Permanecí quieto dentro de ella durante un minuto, dándole tiempo para ajustarse. Poco a poco, sentí cómo su cuerpo se relajaba alrededor del mío.

—Está… está empezando a sentirse mejor —admitió, moviendo ligeramente sus caderas.

Comencé a moverme lentamente, entrando y saliendo de ella con embestidas suaves y controladas. Cada vez que me hundía profundamente, escuchaba su suave gemido de placer.

—Ah, sí… justo ahí —murmuraba, sus ojos cerrados con éxtasis—. Metémela más, primo… más profundo.

Aceleré el ritmo, mis bolas golpeando contra su trasero con cada empujón. Pude sentir cómo su canal se apretaba alrededor de mi pene, indicándome que estaba cerca del clímax.

—Sí, así, primo… hazme correrme —suplicó, sus manos agarraban mis nalgas, instándome a ir más rápido y más fuerte—. No pares… por favor, no pares…

Mis embestidas se volvieron frenéticas, persiguiendo nuestro mutuo placer. Podía sentir el familiar hormigueo en la base de mi espina dorsal, señalando mi propio orgasmo cercano.

—Voy a venirme, Charo —anuncié con un gruñido—. Voy a llenarte con mi leche.

—¡Sí! ¡Ven dentro de mí! —gritó, y sentí cómo su canal se convulsaba alrededor de mi pene—. ¡Ah, Dios, me corro! ¡Me corro!

Su orgasmo desencadenó el mío, y con un grito gutural, liberé mi semen profundamente dentro de su coño.
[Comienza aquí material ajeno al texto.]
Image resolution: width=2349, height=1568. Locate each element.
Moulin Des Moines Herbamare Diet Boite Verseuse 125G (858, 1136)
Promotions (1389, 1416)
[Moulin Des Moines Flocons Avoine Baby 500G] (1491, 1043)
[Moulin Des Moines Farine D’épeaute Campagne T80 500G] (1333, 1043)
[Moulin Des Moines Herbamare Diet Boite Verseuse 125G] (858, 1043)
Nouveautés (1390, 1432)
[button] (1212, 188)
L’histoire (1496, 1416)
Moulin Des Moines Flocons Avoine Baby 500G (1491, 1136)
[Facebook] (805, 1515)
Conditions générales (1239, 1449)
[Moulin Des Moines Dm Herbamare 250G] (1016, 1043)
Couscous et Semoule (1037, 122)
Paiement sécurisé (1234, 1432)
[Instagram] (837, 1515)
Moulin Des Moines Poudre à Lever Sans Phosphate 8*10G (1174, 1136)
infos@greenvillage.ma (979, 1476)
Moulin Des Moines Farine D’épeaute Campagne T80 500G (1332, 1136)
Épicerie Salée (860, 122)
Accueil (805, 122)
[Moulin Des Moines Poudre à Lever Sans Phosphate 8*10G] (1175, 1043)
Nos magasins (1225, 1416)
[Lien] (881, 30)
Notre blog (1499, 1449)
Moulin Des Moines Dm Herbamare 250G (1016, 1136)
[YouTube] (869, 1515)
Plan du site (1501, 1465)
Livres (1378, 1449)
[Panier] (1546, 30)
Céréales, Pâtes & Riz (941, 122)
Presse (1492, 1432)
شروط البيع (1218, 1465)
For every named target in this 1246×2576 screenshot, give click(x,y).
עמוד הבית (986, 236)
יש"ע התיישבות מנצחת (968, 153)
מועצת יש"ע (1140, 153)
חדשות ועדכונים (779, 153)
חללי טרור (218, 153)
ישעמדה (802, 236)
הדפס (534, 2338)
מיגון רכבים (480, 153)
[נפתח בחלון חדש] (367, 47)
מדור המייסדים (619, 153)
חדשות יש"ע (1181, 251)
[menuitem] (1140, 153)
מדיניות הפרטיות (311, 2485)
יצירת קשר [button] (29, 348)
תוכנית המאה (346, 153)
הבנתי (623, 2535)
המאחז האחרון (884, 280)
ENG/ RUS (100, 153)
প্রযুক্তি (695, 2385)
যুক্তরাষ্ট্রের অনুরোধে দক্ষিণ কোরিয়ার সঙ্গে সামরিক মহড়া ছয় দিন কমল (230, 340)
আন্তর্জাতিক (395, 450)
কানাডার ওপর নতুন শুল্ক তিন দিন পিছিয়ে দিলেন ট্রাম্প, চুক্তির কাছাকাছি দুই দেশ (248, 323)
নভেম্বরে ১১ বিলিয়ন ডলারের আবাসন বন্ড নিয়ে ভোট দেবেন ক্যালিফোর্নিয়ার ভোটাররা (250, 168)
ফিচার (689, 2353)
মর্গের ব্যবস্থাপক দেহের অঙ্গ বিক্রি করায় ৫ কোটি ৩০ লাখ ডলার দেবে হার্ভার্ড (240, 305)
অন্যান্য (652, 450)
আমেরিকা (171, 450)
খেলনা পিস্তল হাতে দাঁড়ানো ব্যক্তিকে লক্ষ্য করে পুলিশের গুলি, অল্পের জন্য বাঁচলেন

Sentí cómo me vaciaba, chorro tras chorro de esperma caliente inundando su útero virgen.

—¡Ah, primo! ¡Sí! —continuó gritando mientras montaba las olas de su clímax—. ¡Es tan bueno!

Finalmente, colapsé encima de ella, nuestros cuerpos cubiertos de sudor y nuestras respiraciones sincronizadas. Nos quedamos así durante varios minutos, simplemente disfrutando de la sensación del otro.

—Eso fue increíble —dije finalmente, levantando la cabeza para mirarla.

—Fue perfecto —respondió con una sonrisa soñadora—. Y lo hicimos juntos.

Sabía que este era solo el comienzo, que habíamos abierto una puerta que no podríamos cerrar fácilmente. Pero en ese momento, envuelto en los brazos de mi prima, con su amor y su calor rodeándome, no quería que terminara nunca.